>> start
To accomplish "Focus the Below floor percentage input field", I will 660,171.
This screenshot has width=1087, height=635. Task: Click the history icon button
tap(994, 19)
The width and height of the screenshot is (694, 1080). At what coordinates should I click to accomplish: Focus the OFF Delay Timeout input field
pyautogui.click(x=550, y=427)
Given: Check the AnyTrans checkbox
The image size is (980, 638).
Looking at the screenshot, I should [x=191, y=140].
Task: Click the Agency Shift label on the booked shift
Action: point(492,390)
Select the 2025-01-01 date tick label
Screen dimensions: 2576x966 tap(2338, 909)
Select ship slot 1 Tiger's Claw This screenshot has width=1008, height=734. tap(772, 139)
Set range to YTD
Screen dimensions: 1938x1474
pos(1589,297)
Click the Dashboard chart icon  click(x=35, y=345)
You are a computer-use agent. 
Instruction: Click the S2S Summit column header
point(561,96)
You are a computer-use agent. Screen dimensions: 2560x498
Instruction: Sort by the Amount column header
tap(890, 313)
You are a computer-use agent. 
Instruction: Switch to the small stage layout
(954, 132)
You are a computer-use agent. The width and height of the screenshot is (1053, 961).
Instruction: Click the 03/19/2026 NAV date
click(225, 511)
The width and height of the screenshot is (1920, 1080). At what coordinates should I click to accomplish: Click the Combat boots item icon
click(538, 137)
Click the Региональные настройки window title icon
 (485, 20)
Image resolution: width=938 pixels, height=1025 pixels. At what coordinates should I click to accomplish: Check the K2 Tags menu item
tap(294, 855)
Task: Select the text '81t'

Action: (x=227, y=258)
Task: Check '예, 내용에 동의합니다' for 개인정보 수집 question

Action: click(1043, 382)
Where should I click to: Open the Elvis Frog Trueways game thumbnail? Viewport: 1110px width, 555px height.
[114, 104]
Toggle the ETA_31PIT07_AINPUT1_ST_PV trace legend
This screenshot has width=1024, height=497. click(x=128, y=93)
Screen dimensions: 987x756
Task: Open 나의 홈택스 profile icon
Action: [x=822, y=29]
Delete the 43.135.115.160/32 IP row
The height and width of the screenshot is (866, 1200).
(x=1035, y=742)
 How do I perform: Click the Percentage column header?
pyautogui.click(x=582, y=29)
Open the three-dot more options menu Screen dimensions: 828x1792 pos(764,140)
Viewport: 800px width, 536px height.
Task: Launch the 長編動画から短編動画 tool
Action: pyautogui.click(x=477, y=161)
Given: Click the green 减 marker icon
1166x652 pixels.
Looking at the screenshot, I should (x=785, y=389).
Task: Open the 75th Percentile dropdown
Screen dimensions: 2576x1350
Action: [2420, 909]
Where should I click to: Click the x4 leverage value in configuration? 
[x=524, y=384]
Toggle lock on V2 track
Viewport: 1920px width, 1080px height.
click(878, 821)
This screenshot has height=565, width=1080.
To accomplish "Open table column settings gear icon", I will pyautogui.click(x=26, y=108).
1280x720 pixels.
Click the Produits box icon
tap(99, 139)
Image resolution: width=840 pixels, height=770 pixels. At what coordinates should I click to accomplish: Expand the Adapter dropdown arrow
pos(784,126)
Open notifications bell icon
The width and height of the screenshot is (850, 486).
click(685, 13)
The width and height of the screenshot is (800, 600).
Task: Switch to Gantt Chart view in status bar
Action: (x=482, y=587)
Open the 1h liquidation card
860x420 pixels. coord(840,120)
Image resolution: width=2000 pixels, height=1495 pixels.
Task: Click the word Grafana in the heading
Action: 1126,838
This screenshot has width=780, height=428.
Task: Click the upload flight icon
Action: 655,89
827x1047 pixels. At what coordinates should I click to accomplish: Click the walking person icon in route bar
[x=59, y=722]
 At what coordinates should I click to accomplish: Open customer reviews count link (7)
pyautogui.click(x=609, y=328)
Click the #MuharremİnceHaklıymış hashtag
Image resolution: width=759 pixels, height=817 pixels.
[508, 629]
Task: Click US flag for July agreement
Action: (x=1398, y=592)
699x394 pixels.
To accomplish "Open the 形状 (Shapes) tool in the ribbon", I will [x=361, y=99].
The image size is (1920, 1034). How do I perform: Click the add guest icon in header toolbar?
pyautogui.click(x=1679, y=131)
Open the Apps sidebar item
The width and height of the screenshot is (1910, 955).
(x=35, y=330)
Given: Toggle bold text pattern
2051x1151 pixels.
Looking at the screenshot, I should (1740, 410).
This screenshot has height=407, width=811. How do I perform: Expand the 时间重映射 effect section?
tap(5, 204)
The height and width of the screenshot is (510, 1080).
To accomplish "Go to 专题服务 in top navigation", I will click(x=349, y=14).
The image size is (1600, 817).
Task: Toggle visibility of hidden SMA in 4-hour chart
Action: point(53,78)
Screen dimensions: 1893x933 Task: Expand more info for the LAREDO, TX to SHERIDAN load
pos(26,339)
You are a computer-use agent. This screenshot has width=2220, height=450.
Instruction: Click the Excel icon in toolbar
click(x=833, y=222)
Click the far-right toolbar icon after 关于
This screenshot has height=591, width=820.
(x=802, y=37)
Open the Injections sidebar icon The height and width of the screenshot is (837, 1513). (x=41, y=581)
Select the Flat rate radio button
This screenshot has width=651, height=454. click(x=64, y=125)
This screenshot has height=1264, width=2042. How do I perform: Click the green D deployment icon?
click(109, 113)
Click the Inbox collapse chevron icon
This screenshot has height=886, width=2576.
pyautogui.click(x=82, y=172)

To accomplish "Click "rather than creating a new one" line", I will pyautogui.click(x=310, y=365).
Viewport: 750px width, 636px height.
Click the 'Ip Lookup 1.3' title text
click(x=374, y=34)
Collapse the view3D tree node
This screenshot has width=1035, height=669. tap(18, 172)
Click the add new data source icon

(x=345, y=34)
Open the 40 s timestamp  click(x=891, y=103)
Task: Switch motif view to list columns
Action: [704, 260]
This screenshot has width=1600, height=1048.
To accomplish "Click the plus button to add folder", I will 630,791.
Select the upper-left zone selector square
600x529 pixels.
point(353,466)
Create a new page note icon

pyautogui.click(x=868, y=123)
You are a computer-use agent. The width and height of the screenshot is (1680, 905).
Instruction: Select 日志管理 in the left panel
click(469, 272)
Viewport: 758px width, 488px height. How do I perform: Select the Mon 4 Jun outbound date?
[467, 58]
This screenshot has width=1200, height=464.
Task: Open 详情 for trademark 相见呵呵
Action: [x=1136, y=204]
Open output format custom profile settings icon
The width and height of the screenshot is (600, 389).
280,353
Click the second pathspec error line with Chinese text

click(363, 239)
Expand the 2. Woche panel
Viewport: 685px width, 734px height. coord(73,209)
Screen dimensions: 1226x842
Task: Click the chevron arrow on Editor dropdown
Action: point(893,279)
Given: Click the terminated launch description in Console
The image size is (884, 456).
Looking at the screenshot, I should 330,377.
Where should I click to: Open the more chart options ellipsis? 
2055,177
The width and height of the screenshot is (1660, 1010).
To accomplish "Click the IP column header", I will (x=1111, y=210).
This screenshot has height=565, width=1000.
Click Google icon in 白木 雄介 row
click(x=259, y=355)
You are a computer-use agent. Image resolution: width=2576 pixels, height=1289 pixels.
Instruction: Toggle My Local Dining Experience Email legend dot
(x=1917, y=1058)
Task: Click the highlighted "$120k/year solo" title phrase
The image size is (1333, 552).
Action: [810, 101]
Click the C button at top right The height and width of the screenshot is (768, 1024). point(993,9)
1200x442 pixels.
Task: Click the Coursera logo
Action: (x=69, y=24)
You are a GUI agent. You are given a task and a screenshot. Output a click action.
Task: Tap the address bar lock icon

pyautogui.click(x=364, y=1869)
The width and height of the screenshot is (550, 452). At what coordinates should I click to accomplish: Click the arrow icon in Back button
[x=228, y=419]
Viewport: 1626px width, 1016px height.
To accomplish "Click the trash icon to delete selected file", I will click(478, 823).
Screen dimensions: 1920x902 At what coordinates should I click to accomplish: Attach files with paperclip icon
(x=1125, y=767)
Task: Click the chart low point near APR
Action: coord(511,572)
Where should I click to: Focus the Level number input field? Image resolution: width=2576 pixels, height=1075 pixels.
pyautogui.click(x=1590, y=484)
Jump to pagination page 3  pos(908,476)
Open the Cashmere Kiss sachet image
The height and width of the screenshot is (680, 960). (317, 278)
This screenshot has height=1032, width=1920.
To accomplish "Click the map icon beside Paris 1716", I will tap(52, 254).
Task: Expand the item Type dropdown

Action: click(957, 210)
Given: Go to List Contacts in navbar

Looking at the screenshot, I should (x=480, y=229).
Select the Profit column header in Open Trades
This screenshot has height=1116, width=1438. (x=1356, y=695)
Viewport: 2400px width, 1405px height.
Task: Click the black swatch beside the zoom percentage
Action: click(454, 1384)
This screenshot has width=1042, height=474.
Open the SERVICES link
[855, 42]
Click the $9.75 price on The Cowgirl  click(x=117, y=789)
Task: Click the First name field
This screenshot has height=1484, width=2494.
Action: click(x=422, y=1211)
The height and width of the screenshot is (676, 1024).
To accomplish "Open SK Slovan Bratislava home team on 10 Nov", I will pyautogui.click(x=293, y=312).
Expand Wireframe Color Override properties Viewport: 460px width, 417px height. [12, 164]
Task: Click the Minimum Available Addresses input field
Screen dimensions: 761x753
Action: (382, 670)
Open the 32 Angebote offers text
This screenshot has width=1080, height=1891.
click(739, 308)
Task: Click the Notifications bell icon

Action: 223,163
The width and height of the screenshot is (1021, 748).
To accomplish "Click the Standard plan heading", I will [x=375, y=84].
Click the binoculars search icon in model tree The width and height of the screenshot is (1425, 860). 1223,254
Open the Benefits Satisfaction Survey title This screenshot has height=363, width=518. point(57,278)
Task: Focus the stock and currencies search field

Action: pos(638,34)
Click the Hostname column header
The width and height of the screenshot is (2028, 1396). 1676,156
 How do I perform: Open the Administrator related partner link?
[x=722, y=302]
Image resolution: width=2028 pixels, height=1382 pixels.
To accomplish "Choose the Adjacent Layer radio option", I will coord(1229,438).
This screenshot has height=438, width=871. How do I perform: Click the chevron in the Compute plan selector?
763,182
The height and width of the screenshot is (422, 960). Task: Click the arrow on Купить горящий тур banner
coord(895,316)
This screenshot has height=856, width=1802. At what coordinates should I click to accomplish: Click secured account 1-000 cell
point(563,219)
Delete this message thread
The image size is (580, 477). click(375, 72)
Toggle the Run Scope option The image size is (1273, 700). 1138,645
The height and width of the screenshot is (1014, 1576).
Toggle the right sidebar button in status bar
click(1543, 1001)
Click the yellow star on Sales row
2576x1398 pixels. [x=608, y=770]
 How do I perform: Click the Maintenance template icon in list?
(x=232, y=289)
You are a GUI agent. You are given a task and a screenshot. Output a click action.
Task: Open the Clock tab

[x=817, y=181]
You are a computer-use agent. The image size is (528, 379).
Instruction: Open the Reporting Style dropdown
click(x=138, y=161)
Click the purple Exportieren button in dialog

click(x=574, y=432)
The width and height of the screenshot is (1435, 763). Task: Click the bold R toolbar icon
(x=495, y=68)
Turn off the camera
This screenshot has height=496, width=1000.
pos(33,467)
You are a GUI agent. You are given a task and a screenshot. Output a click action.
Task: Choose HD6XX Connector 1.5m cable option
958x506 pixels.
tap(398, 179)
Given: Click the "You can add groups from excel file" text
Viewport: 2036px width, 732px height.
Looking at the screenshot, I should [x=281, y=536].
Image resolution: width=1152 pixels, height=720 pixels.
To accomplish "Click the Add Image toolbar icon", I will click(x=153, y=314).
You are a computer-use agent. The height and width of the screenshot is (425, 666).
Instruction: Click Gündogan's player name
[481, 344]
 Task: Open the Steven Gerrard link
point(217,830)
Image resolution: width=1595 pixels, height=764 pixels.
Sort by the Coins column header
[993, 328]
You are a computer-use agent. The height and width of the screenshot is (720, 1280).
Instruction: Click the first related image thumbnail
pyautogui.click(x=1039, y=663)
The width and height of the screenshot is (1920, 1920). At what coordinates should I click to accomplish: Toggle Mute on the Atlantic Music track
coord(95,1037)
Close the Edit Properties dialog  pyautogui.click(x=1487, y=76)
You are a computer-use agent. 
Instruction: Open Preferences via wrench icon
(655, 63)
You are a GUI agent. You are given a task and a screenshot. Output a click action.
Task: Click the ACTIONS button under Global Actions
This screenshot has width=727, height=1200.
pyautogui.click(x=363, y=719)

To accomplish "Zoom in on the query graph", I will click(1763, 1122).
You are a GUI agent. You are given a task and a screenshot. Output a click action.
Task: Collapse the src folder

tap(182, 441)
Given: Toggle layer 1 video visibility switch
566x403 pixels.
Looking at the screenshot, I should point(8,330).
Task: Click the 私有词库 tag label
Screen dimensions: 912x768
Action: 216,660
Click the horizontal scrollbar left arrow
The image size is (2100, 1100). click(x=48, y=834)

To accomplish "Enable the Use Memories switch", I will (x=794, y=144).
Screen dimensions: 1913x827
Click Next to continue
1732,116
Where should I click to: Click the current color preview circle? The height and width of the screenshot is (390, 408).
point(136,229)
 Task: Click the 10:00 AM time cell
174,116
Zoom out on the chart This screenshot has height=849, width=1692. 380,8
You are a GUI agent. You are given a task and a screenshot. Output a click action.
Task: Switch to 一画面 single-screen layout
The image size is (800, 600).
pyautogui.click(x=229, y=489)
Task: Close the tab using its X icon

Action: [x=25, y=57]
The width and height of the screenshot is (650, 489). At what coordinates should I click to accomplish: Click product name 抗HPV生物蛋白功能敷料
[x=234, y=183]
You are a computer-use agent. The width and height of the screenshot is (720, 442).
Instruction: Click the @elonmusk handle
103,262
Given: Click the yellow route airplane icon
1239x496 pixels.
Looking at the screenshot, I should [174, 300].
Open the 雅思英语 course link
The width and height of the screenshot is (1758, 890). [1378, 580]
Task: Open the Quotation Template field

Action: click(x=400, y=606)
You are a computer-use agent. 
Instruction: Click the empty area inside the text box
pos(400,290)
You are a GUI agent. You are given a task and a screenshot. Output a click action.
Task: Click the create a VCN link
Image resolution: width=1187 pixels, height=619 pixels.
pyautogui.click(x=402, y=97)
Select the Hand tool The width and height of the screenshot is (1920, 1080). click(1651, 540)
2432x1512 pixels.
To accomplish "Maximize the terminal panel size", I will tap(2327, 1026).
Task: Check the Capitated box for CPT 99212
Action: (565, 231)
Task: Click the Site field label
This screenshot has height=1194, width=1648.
>> end
• **Problem to work on**
Copy out the material from the line with "Click the horizontal scrollbar left arrow" to the line with "Action: [x=25, y=57]", swapping "scrollbar" for "scroll bar" and changing nothing else.

• **Response to the task**
Click the horizontal scroll bar left arrow
The image size is (2100, 1100). click(x=48, y=834)

To accomplish "Enable the Use Memories switch", I will (x=794, y=144).
Screen dimensions: 1913x827
Click Next to continue
1732,116
Where should I click to: Click the current color preview circle? The height and width of the screenshot is (390, 408).
point(136,229)
 Task: Click the 10:00 AM time cell
174,116
Zoom out on the chart This screenshot has height=849, width=1692. 380,8
You are a GUI agent. You are given a task and a screenshot. Output a click action.
Task: Switch to 一画面 single-screen layout
The image size is (800, 600).
pyautogui.click(x=229, y=489)
Task: Close the tab using its X icon

Action: [x=25, y=57]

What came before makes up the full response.